I was trying to fix the PC this morning, as my brother came back from school, where he had to write his one-exam-before-last. And he came in while I had the tower open and, once he'd finished with all his stupid jokes about "why these cables (the IDEs) are lots-of-cables-connected-as-one and they don't sell them as separate cables", I offered to give him a quick once-over about the basic components in a PC, i.e. which is the motherboard, what basic cards there are on it, what the RAM modules are and what they do, what the hard drives are, without planning to mention anything about jumpers etc. Just for him to know the basics, you know?
His reply, much to my shock, was "why on earth?". And when I just stared at him with wide eyes, not having the faintest idea what to say, he just went on: "I'd rather give 50 € to a guy for him to fix the PC for me, than fill my brain with this useless info, taking up space which I can fill with other, more useful things". And I used to wonder why he wants to be a Civil Engineer instead of an Electronic one, when they're both in the same Universities...

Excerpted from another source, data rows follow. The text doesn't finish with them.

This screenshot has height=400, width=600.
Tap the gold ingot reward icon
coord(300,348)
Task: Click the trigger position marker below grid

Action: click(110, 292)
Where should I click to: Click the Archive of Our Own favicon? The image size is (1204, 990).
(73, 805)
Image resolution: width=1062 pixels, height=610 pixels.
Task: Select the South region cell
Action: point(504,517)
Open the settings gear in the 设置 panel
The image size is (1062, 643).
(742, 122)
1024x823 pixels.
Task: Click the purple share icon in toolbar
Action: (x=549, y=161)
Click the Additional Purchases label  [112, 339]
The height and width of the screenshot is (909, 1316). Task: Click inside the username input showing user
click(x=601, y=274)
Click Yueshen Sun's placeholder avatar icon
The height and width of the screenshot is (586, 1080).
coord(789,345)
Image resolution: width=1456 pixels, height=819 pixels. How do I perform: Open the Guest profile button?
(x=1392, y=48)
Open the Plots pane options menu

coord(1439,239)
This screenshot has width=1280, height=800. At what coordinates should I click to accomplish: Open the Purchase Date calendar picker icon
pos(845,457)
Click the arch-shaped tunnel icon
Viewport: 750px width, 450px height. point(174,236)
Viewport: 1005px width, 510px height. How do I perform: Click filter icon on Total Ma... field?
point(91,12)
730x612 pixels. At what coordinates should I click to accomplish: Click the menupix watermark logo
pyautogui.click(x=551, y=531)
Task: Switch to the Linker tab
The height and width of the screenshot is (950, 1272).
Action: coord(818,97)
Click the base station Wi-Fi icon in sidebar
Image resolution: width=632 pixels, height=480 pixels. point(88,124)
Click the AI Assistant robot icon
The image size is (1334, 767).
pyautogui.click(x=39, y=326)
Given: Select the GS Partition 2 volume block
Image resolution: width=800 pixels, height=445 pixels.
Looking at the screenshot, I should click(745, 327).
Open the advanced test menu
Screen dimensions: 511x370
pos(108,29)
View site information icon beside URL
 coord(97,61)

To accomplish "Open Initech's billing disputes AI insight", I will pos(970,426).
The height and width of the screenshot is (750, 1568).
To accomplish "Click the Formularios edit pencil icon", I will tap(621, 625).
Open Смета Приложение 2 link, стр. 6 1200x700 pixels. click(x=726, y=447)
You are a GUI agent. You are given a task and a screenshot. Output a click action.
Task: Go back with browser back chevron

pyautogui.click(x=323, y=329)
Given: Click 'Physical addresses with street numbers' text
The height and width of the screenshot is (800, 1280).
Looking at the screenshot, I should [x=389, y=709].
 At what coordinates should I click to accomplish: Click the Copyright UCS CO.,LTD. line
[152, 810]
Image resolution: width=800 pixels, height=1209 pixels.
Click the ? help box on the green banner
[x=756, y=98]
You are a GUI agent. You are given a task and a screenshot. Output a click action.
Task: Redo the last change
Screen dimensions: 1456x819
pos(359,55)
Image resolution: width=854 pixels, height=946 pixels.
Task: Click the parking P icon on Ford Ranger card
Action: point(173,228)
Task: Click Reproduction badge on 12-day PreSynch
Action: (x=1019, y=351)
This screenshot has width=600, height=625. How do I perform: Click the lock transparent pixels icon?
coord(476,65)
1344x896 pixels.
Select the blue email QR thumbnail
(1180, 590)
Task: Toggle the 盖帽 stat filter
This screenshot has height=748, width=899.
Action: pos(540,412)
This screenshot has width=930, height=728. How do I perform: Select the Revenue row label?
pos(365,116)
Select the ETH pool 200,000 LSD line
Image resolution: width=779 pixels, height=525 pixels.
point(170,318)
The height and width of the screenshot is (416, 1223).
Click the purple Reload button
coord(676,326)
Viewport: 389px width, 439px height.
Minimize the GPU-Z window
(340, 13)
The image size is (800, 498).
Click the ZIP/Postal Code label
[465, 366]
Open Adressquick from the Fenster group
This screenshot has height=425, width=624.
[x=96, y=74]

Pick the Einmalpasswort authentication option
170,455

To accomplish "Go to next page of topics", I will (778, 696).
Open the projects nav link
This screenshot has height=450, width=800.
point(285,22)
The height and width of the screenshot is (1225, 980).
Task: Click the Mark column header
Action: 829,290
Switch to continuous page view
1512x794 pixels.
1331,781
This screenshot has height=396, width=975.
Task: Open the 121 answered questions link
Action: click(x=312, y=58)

The whole incident, poor recently-repatriated-girl (me), made me wonder how this is possible, for a boy born and, therefore, raised, a mere 8 years (and 9 days) after myself. But, you see, once I thought about it a bit harder (>_<), I decided that it's an OK way to go about it, these days. Back in "my day", there wasn't "a personal computer on (pretty much) every desk and in (pretty much) every home", and you had to know about computers in order to own one. At least the basics. And you had to have a few pals that "knew more than you" if you wanted to get along knowing "the basics". Today, in the glorious year 2008 ("the future", as some grew up viewing it), one really doesn't need to know much to own a computer and work on it. My brother has an ECDL diploma, which pretty much goes to say that he's able to do what the John Hodgman PC does in those Mac-Vs-PC ads, namely use spreadsheets and the works. C' est à dire, all is well for my p'tit frère.
And this all made me think of all the other things that I had as constants, as ideologies which I took for granted, but have actually changed as time went by. Things like my stance in the aforementioned Mac Vs PC debate, which all went haywire once it had been established that, with Intel inside, you could have both the Mac OSX and the Windows of your choice (call me XP, 'till the new win come out at least) to do stuff which you can only do there (i.e. to play games, pretty much). I mean, just name another reason why you won't go Mac now, other than "the X being on the wrong side" (read: the forces of habit).
Or, again, being a person who was once a gamer, I grew up believing that you'd be stupid to get a laptop as your "main computer", since it would call for a "no upgrades, just buying a new PC" policy. But no, that was pretty much true before the glorious days of USB. Now, you're able to connect pretty much anything that matters - from a monitor, to a HDD, to a graphics card - on your lappie via USB, if you so want. Plus, the thing you might need an upgrade of while the warantee is valid is your memory, and most laptops come with a memory upgrade capability (that is to say, most mobos used in laptops can take extra memory modules). You just need to take it back to the shop where you bought them, if youwant to waste that space in your brain for "other, more useful things". Which is, as I tried to express, fair enough.
It's just that I feel so old. And, not having followed the "specialist" path in my life, I also feel that I've wasted a good portion of my brain, and of the time in my life. I mean, come on, what's a geek girl to do, when I no longer even wear my geek-tag? And what am I to tell my nieces and nephews, once I get myself some, if their own father doesn't know, and doesn't even want to know or need to know, about this crap?
Still, all this makes me think of the "younger generation" thoughts that I used to have "back in the day". You see, I was convinced that the "new generation" would evolve being able to know all that it needs to know, about science, computers, or even just plain day-to-day logical thinking, but wouldn't need to care much about anything. And, yes, I now find myself in the melting pot of all this knowledge-of-today, feeling that I'm trying to remain afloat in the sea of knowledge, while wearing my semi-literacy armbands, smattering along with a stupid smile of ignorance re. most important things, while the "new generation" just swims idly by me and floats happily like there's no tomorrow.
I know there are much more stupid people out there. Heck, Than is convinced - and is currently researching the matter, and confirming his beliefs, making me wonder what sort of people he now hangs out with - that most youngsters don't even know what stars are, astronomically - you know, the kind we see in the sky... I'm certain that I'm not "too stupid to be alive", then, sure. But I'm not one of the most knowledgeable people, like I thought I was as a kid, either. Nuh-oh. Which only makes the then-me right, even if it makes the now-me bitter-as-coffee.
"One day", you see, the new generation should be able to look through my huge Google Reader list of the past 5 days' worth of RSS crap (1000+ posts, as it says), and decide in an instant what's important and what to ignore. And, when people in Wired magazine, I think it was (unless it was New Scientist, or something else populist-scientific like all the other magazines I now read), wine that people should start learning more of the basics in primary school, gaining a way of thought which is necessary for a scientifically literate society, I'm kinda optimistic where the new generation is concerned. In the long run, at least. But I can't stop looking at myself with one eyebrow raised now (if only I could raise just one eyebrow) for my current state of un-intelligence. Meh.